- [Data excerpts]
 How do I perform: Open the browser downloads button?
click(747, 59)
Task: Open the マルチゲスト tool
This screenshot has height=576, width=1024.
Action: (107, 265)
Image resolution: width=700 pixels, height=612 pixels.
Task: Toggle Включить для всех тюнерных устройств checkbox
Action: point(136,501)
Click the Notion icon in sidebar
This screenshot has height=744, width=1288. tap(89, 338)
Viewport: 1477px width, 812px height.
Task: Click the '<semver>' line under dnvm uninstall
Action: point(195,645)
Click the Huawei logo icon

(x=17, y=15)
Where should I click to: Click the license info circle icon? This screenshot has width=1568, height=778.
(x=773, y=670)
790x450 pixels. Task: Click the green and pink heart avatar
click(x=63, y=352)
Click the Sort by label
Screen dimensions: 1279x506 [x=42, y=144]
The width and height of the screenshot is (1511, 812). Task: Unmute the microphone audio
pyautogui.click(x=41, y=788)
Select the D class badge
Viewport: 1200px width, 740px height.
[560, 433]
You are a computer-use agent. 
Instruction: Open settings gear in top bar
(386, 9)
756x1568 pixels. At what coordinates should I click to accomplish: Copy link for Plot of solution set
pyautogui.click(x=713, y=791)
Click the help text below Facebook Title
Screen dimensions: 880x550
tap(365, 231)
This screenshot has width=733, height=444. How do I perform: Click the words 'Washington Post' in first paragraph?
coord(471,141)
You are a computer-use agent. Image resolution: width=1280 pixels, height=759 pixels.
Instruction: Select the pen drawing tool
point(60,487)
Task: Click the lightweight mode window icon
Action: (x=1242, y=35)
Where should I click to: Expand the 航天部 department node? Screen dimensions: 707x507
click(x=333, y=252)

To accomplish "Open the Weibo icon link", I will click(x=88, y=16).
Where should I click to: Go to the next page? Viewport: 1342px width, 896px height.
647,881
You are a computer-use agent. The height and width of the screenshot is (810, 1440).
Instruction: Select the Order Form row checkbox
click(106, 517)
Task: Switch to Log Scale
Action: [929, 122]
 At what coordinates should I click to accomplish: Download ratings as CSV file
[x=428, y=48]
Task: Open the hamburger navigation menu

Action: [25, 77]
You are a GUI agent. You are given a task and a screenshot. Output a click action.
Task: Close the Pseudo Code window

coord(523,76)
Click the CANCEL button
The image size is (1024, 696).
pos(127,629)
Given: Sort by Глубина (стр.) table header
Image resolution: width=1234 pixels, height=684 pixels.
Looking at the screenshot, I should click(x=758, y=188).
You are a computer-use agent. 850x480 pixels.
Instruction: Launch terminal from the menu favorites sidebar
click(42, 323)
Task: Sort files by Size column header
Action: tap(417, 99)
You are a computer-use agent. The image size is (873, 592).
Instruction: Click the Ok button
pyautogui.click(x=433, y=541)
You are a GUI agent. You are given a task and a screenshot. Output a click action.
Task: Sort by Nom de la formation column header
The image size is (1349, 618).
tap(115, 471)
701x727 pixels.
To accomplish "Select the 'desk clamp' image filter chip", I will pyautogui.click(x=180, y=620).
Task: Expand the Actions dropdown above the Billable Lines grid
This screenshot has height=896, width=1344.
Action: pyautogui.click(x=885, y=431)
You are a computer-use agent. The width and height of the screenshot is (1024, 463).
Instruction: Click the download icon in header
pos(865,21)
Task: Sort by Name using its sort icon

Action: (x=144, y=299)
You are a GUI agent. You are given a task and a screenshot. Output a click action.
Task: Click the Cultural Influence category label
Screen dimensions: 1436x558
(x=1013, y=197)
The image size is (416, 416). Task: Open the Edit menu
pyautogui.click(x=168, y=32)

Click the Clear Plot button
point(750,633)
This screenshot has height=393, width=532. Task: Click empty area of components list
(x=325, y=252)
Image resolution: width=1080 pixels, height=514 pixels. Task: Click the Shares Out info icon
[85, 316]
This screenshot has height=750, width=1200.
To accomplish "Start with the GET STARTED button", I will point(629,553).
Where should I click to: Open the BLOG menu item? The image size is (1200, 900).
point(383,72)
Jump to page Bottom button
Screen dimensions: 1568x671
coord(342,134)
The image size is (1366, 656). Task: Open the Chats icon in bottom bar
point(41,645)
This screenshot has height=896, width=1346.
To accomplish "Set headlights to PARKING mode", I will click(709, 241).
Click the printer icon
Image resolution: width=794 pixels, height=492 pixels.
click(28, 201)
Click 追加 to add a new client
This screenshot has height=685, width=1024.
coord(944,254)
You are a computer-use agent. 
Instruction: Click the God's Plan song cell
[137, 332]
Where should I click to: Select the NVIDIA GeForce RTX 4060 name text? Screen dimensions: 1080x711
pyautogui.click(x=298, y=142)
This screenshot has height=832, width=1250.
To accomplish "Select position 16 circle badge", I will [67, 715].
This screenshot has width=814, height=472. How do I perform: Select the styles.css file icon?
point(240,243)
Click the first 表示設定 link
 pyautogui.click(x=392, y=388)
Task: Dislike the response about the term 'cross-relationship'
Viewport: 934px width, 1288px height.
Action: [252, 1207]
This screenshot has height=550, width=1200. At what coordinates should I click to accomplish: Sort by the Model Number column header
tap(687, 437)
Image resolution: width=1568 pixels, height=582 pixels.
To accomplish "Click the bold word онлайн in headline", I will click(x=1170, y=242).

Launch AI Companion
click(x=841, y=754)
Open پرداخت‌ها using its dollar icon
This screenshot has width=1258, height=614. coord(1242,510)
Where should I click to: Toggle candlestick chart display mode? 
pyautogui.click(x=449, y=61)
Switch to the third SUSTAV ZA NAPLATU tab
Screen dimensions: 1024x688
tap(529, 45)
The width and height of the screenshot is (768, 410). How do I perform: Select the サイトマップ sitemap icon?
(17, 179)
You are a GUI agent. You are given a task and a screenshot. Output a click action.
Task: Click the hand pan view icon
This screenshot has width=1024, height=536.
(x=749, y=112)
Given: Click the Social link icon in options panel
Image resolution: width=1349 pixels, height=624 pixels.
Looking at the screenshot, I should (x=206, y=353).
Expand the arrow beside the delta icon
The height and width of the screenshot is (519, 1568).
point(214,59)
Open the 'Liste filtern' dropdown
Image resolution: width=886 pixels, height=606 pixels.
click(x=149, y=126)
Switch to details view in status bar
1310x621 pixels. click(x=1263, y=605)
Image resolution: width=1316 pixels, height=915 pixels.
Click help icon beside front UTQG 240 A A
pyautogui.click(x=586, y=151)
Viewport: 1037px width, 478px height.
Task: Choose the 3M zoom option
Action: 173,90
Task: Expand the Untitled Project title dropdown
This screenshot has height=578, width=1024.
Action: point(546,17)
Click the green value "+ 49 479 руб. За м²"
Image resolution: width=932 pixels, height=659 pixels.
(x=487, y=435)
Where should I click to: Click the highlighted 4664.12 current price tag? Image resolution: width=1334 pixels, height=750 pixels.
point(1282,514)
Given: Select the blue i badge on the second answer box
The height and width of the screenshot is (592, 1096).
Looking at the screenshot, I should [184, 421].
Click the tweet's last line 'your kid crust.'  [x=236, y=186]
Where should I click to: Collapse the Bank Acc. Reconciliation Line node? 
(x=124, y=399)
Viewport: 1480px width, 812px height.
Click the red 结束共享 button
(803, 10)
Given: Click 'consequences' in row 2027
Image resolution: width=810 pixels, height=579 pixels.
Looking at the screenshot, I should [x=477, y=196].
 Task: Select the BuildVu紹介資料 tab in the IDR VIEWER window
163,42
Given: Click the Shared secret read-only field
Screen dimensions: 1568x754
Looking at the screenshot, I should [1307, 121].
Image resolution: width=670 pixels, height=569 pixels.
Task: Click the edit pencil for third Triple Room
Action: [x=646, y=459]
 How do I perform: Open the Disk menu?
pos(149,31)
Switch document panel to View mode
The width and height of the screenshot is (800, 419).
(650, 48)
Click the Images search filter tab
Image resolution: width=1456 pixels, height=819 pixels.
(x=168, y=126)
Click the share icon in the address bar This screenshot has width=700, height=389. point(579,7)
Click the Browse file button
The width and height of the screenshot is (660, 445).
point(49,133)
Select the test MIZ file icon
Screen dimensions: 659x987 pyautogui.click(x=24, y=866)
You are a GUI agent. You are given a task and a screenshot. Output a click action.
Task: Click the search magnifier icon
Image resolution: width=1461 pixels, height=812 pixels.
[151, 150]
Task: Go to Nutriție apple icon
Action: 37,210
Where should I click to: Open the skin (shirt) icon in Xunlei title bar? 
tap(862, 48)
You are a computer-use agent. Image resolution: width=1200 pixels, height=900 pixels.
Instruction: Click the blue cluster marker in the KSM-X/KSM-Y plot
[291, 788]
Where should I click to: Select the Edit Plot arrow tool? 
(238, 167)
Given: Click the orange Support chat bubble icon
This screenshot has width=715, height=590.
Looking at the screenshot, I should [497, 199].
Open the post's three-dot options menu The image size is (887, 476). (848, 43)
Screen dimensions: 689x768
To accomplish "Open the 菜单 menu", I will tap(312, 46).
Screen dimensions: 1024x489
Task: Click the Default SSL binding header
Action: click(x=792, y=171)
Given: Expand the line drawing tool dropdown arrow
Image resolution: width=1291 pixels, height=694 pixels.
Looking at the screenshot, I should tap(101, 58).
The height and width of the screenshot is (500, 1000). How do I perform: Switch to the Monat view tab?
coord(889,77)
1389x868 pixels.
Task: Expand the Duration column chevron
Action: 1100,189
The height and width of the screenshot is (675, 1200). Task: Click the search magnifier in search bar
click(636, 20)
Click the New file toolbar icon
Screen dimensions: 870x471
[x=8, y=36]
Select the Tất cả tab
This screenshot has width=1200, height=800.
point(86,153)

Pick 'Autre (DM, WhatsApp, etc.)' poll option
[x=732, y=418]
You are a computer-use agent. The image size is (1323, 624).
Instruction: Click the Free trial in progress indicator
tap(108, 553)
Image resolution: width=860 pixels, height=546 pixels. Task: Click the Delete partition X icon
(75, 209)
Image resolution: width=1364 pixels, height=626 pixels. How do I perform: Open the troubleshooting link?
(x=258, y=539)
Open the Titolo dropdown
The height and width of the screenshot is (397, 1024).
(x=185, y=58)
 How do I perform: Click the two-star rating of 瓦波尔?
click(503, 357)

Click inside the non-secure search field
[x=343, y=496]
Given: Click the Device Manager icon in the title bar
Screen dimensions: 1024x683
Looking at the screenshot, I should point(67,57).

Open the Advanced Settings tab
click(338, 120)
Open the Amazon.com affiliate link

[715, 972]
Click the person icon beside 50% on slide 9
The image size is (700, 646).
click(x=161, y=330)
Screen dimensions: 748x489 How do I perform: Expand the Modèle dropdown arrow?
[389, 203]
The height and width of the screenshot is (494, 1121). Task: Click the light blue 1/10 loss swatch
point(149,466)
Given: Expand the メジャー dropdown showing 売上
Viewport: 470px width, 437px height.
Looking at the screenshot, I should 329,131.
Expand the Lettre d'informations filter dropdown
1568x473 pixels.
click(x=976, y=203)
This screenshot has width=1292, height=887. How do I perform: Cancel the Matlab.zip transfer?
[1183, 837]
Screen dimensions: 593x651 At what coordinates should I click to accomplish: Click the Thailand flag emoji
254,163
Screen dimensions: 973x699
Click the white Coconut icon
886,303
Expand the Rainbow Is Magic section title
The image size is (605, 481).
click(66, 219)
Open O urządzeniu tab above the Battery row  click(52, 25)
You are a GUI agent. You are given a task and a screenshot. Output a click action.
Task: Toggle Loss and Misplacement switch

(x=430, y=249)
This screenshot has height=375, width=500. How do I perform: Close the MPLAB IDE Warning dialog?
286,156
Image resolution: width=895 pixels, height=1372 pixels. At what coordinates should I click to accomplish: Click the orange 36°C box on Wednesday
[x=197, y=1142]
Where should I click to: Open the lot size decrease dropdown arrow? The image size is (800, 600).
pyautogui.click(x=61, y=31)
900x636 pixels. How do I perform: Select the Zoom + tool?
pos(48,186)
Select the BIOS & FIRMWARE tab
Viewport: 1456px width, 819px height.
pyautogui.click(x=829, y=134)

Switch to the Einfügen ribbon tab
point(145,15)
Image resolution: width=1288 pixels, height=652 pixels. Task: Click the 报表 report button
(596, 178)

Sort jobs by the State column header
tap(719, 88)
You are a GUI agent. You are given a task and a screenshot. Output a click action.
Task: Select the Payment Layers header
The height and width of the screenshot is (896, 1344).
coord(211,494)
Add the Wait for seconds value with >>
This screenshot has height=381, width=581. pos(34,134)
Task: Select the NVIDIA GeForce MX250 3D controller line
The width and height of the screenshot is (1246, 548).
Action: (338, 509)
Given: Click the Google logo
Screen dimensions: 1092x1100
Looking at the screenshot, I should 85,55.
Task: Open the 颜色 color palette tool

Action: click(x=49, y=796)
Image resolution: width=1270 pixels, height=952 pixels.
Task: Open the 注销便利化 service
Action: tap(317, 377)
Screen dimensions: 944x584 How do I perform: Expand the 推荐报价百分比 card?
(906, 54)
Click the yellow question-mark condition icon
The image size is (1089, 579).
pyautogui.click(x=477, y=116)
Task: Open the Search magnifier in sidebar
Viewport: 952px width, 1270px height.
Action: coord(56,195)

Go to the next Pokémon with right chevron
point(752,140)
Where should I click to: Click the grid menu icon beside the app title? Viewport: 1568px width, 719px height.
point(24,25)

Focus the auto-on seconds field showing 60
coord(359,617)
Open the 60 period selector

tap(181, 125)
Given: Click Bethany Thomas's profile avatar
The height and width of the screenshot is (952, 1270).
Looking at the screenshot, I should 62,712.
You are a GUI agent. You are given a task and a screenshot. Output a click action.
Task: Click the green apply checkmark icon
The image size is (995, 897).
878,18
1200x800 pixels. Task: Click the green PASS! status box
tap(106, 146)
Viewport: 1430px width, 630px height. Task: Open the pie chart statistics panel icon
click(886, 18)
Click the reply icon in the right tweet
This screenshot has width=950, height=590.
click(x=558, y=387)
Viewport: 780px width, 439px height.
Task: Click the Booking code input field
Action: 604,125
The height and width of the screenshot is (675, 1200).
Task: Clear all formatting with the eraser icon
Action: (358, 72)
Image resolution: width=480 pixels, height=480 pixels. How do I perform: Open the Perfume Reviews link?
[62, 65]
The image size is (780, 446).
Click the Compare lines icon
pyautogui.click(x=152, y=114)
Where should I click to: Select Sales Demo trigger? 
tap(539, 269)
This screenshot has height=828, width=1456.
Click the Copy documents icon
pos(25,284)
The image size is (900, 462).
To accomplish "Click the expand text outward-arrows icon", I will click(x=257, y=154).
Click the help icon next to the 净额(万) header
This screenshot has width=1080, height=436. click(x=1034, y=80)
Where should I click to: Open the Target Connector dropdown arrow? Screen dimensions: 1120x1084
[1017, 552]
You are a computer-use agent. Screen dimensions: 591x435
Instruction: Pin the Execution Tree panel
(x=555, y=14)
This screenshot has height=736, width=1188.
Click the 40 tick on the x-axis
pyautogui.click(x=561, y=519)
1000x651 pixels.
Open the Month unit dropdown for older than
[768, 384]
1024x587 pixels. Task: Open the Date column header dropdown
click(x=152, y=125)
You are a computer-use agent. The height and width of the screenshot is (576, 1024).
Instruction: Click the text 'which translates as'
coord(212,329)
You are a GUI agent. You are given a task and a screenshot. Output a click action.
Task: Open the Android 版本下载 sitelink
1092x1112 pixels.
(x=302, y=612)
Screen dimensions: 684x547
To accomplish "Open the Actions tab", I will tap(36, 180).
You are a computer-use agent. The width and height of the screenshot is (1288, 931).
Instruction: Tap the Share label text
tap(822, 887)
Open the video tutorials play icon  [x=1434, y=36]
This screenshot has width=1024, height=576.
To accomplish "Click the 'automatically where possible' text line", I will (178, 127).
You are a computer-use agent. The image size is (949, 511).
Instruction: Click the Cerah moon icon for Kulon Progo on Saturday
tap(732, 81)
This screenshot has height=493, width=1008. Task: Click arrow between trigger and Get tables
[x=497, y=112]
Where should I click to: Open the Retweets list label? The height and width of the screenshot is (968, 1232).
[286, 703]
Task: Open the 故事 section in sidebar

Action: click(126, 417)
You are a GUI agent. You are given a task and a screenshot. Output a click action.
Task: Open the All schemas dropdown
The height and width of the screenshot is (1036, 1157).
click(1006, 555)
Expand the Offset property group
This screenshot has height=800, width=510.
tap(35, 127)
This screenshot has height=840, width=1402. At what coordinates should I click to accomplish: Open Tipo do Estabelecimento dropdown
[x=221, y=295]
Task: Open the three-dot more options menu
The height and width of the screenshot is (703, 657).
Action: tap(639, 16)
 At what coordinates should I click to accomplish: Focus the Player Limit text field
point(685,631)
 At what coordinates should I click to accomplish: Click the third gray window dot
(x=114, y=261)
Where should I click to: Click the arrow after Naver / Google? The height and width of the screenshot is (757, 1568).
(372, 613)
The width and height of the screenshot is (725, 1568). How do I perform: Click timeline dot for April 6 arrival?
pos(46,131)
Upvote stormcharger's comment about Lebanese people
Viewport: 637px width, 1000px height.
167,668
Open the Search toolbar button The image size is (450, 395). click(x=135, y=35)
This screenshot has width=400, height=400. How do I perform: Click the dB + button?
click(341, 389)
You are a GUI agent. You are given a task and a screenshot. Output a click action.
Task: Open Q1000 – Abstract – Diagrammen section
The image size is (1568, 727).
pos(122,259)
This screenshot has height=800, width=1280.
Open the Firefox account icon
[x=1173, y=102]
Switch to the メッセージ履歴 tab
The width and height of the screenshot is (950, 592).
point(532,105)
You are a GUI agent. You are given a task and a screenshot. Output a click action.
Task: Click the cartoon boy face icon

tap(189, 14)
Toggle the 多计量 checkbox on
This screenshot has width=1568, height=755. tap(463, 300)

- [PROBLEM TO SOLVE] What is needed is every line of the records that contains the word "above".

- [ANSWER FOR THE TASK]
Task: Expand the Actions dropdown above the Billable Lines grid
Open O urządzeniu tab above the Battery row  click(52, 25)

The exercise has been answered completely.